Exporting the configuration would be really useful in case case of:
- check compliance over a server
- check/replicate LDAP implementation

For debug purpose, it should be also written in the most replicable format possible

The suggested syntax is:
sudo --export [-U user|--global]

This should work only if the command is allowed, with the same logic of -l.
If without -U, current user configuration should be exported.
--global should export all of the current sudoers configuration, but should be available only for root user.

Original sudoers file for the below examples.
"""
Defaults env_reset, secure_path=/usr/local/sbin\:/usr/local/bin\:/usr/sbin\:/usr/bin\:/sbin\:/bin, log_output
Cmnd_Alias NOLOGOUTPUT = /sbin/shutdown, /usr/bin/sudoreplay
Defaults!NOLOGOUTPUT !log_output
Defaults:root authenticate
Defaults:daniele !requiretty
root ALL = (ALL) ALL
daniele build-jessie-amd64 = NOPASSWD: ALL
"""

Examples output:

Please note that Defaults and Cmnd_Alias has been placed on multiple lines in the export output.

sudo --export --global
"""
# localhost configuration:
Defaults env_reset
Defaults secure_path=/usr/local/sbin\:/usr/local/bin\:/usr/sbin\:/usr/bin\:/sbin\:/bin
Defaults log_output
Defaults!/sbin/shutdown !log_output
Defaults!/usr/bin/sudoreplay !log_output
Defaults:root authenticate
Defaults:daniele !requiretty
root ALL = (ALL) ALL
daniele build-jessie-amd64 = (root) NOPASSWD: ALL
"""

sudo --export -U root
"""
# User root on localhost configuration:
Defaults env_reset
Defaults secure_path=/usr/local/sbin\:/usr/local/bin\:/usr/sbin\:/usr/bin\:/sbin\:/bin
Defaults log_output
Defaults!/sbin/shutdown !log_output
Defaults!/usr/bin/sudoreplay !log_output
Defaults:root authenticate
root ALL = (ALL) ALL
[...]
"""

sudo --export -U daniele
"""
# localhost configuration:
Defaults env_reset
Defaults secure_path=/usr/local/sbin\:/usr/local/bin\:/usr/sbin\:/usr/bin\:/sbin\:/bin
Defaults log_output
Defaults!/sbin/shutdown !log_output
Defaults!/usr/bin/sudoreplay !log_output
Defaults:daniele !requiretty
daniele build-jessie-amd64 = (root) NOPASSWD: ALL
"""

Such configuration as told would be possible to be imported into another system.

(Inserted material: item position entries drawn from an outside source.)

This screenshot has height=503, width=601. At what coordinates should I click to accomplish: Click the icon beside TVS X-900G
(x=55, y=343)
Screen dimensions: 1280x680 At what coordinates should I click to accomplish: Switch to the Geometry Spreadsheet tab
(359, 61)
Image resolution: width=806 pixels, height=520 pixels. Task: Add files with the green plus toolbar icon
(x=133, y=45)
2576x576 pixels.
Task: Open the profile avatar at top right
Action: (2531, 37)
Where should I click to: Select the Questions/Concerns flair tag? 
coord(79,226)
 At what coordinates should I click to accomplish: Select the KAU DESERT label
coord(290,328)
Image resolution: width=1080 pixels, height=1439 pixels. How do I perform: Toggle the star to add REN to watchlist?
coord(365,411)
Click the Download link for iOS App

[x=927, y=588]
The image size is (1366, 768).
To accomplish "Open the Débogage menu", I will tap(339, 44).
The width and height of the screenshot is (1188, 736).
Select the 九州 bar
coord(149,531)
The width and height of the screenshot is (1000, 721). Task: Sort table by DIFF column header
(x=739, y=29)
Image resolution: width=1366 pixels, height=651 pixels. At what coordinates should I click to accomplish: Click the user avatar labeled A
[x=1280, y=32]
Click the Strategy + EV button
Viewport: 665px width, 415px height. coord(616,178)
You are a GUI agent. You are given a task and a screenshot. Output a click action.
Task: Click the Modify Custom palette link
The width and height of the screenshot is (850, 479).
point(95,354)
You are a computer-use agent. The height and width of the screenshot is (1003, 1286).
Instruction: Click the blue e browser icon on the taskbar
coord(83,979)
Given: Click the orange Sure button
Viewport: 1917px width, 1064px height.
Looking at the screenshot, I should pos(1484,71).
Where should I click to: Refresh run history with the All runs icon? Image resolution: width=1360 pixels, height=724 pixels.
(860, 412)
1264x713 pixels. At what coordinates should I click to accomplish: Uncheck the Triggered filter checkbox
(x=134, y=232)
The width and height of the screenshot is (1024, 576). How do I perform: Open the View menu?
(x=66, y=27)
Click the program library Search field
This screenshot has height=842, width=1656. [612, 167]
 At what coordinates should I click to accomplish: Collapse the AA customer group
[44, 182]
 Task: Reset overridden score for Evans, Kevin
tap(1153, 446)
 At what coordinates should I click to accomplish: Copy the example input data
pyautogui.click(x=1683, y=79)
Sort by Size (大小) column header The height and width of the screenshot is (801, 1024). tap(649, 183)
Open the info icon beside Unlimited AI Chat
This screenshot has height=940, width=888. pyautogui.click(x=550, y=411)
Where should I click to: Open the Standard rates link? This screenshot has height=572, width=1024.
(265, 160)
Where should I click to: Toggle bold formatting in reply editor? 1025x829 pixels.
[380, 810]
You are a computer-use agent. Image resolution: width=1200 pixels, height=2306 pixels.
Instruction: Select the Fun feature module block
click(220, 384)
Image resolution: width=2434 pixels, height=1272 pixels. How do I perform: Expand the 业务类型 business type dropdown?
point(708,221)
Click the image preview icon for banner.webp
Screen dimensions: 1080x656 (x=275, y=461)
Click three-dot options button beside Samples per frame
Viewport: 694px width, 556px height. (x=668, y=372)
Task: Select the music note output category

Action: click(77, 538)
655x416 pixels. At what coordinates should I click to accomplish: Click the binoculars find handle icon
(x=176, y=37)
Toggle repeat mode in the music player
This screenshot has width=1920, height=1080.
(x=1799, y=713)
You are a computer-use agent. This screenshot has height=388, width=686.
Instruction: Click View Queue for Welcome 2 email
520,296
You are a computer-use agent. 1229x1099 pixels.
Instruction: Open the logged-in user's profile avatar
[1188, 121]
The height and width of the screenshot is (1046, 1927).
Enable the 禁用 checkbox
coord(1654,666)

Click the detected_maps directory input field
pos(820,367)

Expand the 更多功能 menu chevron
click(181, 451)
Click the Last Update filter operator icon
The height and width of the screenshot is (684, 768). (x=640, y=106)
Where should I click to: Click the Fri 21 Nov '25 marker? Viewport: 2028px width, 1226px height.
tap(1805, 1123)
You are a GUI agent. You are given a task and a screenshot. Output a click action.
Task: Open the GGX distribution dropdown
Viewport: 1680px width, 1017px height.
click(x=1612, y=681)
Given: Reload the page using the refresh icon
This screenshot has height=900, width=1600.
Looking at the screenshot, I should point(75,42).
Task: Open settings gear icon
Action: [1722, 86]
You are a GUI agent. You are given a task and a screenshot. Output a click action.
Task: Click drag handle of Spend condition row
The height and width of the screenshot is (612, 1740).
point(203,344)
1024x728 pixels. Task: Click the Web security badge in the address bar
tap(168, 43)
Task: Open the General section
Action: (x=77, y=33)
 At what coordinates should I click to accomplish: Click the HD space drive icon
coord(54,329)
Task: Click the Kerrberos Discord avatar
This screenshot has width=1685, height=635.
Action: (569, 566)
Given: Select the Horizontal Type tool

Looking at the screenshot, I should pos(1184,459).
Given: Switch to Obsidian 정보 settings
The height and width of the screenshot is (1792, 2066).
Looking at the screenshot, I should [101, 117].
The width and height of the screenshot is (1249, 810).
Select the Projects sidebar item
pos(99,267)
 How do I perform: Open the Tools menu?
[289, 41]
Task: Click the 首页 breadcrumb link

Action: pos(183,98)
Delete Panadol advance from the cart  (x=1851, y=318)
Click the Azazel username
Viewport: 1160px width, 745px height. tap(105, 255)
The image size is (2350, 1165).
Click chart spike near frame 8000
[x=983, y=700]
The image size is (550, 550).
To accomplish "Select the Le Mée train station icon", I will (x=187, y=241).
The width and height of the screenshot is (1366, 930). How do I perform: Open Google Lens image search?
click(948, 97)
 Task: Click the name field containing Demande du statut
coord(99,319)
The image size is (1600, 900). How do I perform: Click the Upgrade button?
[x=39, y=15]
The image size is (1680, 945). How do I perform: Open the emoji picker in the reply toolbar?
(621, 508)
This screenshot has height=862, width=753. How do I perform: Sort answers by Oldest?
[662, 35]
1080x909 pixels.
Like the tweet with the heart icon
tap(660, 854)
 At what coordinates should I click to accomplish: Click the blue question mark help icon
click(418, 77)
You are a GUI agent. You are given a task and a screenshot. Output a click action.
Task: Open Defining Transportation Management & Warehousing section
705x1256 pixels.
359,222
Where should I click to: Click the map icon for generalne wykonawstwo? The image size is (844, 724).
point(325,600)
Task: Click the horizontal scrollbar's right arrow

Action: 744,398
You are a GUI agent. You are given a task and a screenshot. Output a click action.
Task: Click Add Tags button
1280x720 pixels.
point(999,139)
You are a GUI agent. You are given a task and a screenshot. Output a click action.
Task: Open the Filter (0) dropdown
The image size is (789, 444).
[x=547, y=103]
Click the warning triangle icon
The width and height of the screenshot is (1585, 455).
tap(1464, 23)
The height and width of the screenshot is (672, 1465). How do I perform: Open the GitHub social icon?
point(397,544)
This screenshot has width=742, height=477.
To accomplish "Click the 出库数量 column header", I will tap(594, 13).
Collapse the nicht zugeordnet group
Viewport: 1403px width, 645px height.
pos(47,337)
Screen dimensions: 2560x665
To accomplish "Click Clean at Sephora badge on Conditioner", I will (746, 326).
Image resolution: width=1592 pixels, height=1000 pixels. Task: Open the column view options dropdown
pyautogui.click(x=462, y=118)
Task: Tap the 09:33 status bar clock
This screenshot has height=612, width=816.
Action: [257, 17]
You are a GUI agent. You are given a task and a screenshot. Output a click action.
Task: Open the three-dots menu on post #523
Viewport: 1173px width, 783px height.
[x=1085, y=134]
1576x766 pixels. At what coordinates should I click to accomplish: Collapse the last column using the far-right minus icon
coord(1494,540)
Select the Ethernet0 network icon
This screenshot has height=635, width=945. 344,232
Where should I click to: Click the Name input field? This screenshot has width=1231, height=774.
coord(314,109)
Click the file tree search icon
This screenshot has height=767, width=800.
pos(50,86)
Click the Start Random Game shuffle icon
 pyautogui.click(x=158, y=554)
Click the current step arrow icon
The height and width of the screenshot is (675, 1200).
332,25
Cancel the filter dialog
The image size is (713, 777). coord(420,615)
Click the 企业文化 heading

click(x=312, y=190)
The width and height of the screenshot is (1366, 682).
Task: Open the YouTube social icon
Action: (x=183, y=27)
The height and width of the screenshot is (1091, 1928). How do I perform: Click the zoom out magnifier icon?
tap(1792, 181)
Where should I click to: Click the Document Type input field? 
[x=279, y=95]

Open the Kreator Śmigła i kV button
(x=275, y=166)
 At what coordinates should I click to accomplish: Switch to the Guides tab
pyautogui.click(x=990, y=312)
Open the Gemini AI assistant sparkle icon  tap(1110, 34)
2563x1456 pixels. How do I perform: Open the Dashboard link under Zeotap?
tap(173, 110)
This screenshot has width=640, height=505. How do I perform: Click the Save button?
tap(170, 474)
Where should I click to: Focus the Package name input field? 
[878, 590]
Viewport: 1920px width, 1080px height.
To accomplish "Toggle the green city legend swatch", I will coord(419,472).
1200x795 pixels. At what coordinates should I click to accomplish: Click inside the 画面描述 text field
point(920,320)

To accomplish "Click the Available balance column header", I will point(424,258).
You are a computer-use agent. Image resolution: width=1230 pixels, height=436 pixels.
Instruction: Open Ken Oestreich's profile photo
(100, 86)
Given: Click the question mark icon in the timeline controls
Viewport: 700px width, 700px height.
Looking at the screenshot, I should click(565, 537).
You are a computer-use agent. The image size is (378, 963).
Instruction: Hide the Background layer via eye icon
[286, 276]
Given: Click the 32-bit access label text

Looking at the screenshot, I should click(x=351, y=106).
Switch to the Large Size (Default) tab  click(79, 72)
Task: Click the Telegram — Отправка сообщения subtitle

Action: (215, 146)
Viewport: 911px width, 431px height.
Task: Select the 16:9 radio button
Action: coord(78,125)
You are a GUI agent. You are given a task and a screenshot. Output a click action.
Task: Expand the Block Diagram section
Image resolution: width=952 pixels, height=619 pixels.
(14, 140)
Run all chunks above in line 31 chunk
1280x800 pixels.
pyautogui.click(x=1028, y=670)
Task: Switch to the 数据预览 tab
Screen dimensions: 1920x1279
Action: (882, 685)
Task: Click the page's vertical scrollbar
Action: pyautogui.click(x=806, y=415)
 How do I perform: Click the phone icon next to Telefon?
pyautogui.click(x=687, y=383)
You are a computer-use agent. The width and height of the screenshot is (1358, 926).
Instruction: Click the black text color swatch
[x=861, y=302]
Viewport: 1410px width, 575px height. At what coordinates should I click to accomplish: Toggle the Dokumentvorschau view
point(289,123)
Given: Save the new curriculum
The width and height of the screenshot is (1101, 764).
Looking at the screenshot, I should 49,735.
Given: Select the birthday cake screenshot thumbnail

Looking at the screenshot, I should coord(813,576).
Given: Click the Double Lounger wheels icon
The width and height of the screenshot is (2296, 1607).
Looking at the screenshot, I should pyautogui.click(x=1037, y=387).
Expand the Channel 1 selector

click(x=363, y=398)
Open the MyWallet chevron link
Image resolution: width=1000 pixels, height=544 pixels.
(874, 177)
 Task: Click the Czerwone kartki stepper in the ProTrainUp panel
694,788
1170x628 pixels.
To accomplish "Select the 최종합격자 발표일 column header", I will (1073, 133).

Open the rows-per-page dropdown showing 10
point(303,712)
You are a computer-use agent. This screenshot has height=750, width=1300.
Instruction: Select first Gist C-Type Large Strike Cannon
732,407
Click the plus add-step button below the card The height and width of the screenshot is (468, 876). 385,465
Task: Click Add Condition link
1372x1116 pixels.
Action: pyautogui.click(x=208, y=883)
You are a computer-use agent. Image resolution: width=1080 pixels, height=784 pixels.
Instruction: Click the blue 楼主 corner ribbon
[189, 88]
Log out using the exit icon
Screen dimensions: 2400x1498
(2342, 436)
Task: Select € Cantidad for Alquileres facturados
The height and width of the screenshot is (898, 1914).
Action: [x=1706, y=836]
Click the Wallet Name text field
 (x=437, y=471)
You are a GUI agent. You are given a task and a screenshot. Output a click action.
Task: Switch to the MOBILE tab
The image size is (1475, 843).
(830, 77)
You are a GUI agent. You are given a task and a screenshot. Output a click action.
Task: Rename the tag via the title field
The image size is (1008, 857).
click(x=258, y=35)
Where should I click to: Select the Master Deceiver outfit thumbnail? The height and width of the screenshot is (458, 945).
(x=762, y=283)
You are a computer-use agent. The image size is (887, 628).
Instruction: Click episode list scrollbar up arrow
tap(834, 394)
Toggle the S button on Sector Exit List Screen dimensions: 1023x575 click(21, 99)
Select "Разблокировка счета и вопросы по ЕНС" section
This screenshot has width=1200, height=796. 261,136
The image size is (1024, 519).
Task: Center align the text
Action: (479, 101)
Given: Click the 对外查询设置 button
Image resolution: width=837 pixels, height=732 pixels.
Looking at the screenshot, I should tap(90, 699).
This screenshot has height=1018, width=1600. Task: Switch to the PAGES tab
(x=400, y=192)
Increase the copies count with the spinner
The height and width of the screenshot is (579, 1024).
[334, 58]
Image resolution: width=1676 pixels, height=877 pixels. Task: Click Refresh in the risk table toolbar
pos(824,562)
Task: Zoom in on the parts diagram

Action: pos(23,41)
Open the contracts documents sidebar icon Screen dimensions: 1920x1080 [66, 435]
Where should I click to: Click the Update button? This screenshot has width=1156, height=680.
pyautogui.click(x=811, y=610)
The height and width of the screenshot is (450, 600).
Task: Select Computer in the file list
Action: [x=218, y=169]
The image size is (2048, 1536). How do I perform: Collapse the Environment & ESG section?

Comment 1 Todd C. Miller 2018-03-27 16:37:15 MDT

The cvtsudoers command in sudo 1.8.23 should be able to do what you want.   As of sudo 1.8.23b1 cvtsudoers output can be filtered based on user, group and/or host.

Comment 2 Todd C. Miller 2018-05-01 10:22:29 MDT

Sudo 1.8.23 includes cvtsudoers which can export an existing sudoers file (including LDIF format) which is capable of selecting users, groups, hosts.